CN-121990113-A - Tension abnormality detection method and device for anchoring system on floating photovoltaic platform
Abstract
The application provides a tension abnormality detection method and device for an anchoring system on a floating type photovoltaic platform, wherein after tension data of each mooring point and real-time storm direction data of the floating type platform are collected in real time, an initial tension distribution topological graph is constructed based on a platform structure of the floating type platform and arrangement information of each mooring point, tension data of each mooring point is mapped to the initial tension distribution topological graph, the mapped tension distribution topological graph is input into a pre-trained abnormality identification model to identify abnormal nodes with abnormal tension distribution, and a target sea anchor which is invalid is positioned based on the position of the mooring point corresponding to the abnormal node and the real-time storm direction data. The method can accurately identify and position the early tension abnormality of the floating type photovoltaic platform anchoring system in real time, and obviously improves the safety and operation and maintenance efficiency of the platform.
Inventors
- ZHANG ZENGHUI
- FENG WEIKANG
- LIU RUICHAO
- Huang Hezha
- ZHAN GUILONG
- Shi Qiayin
- CHENG BIN
- LEI YU
- CHEN JIANJUN
- WEN DONGBIN
Assignees
- 华能(福建漳州)能源有限责任公司
- 中国华能集团清洁能源技术研究院有限公司
Dates
- Publication Date
- 20260508
- Application Date
- 20260324
Claims (10)
- 1. A method of detecting tension anomalies in a mooring system on a floating photovoltaic platform, the mooring system comprising a plurality of mooring points symmetrically disposed on the floating platform and corresponding subsea anchors connected to each mooring point by mooring lines, the method comprising: collecting tension data of each mooring point and real-time storm direction data of the floating platform in real time; Constructing an initial tension distribution topological graph based on the platform structure of the floating platform and the arrangement information of each mooring point, and mapping the tension data of each mooring point to the initial tension distribution topological graph; inputting the mapped tension distribution topological graph into a pre-trained abnormal recognition model, and recognizing abnormal nodes with abnormal tension distribution; and positioning a failed target submarine anchor based on the position of the mooring point corresponding to the abnormal node and the real-time wind wave direction data.

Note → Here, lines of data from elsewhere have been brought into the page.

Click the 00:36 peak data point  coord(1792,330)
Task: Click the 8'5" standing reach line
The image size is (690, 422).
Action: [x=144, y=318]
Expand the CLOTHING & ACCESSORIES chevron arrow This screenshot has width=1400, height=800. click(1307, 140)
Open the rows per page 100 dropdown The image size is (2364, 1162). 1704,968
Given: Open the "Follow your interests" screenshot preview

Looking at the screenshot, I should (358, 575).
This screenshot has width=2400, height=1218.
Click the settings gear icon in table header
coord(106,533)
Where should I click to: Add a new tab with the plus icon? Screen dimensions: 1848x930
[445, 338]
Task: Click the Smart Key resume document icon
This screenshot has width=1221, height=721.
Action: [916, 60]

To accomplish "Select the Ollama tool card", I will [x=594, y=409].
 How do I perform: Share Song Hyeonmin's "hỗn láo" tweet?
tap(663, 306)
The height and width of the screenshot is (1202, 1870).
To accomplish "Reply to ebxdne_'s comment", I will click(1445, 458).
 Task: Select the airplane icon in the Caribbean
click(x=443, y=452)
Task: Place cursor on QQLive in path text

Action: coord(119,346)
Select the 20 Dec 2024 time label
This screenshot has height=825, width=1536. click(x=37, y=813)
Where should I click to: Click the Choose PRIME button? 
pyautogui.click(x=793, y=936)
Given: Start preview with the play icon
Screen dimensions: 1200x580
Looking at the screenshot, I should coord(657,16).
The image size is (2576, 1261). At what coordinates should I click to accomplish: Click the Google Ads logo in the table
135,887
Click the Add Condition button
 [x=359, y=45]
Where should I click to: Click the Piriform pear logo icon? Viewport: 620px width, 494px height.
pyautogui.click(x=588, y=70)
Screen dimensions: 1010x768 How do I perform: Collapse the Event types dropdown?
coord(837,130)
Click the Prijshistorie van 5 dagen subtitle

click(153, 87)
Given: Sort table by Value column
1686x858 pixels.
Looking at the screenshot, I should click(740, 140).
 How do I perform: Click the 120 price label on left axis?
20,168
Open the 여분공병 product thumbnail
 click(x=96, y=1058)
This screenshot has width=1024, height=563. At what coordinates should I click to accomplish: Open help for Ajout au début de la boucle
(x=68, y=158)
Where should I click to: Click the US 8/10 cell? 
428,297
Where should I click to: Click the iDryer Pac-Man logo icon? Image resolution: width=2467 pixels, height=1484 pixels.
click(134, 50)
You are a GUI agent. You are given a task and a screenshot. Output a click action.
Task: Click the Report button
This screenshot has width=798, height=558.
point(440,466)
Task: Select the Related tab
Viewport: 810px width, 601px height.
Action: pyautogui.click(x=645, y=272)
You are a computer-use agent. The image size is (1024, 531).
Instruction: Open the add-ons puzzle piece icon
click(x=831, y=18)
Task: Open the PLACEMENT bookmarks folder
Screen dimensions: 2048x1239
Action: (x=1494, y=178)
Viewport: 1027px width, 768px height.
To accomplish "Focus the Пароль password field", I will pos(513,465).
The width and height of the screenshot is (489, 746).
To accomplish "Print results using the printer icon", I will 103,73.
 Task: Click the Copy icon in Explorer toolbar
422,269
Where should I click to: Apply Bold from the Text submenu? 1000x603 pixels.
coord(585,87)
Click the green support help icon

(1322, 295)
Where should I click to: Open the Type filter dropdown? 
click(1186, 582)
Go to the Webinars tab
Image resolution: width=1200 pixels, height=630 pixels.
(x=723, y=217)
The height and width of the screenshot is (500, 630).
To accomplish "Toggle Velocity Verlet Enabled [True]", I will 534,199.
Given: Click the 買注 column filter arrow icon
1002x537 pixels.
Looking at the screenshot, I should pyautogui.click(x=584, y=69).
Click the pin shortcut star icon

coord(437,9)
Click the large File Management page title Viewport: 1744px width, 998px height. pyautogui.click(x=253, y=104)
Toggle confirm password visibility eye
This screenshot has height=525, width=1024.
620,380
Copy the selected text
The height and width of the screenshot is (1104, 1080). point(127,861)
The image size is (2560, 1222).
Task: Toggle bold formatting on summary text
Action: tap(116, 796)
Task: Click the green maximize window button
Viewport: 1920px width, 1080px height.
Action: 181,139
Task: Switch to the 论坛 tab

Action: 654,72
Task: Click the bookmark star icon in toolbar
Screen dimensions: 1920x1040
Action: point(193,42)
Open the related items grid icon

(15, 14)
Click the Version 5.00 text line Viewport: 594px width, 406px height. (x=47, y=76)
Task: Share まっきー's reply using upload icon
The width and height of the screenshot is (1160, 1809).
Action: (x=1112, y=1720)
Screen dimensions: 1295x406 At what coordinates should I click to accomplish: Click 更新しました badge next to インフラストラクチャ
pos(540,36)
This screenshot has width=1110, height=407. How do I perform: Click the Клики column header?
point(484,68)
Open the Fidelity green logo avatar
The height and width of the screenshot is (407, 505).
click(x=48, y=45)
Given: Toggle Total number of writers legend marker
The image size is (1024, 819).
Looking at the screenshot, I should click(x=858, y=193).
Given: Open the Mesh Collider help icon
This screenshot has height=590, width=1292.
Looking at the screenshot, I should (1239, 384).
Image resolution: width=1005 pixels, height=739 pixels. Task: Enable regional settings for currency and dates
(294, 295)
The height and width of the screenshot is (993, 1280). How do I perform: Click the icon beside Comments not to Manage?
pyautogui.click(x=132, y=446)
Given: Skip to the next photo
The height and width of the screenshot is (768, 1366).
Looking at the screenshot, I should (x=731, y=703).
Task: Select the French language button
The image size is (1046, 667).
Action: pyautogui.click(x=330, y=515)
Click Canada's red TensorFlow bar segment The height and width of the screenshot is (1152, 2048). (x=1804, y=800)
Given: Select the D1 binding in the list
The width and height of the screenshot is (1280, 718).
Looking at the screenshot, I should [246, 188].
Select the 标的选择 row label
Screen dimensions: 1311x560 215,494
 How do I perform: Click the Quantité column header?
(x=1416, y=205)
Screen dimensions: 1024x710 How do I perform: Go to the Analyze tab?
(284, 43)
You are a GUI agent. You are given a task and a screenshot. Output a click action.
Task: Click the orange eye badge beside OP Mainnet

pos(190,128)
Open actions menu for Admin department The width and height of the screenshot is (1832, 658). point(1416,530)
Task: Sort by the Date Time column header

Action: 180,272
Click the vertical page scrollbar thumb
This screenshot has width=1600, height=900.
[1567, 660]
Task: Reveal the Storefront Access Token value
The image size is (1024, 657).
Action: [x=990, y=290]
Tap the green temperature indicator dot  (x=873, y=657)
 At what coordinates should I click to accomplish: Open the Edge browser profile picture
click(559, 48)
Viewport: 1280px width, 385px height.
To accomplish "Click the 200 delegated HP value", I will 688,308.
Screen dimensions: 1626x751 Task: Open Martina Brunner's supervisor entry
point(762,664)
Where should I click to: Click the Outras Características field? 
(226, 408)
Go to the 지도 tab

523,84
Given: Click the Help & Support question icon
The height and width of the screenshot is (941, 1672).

- 2. The method of claim 1, wherein the tension data is measured by a tension sensor mounted on each mooring point; the real-time wind and wave direction data is measured by a anemoscope and a wave direction meter mounted on the floating platform.
- 3. The method of claim 1, wherein constructing an initial tension profile topology based on the platform structure of the floating platform and the placement information of each mooring point and mapping tension data for each mooring point to the initial tension profile topology comprises: Acquiring the position of each mooring point on the floating platform; Determining each mooring point as a node, and connecting nodes corresponding to the mooring points which are adjacent in space and have a direct mechanical coupling relation through the platform structure based on the positions of the mooring points on the floating platform by edges to construct a static initial tension distribution topological graph; And assigning the tension data acquired in real time on each mooring point as node characteristics of the corresponding node to obtain a tension distribution topological graph reflecting the tension transmission path of the mooring system in the physical space.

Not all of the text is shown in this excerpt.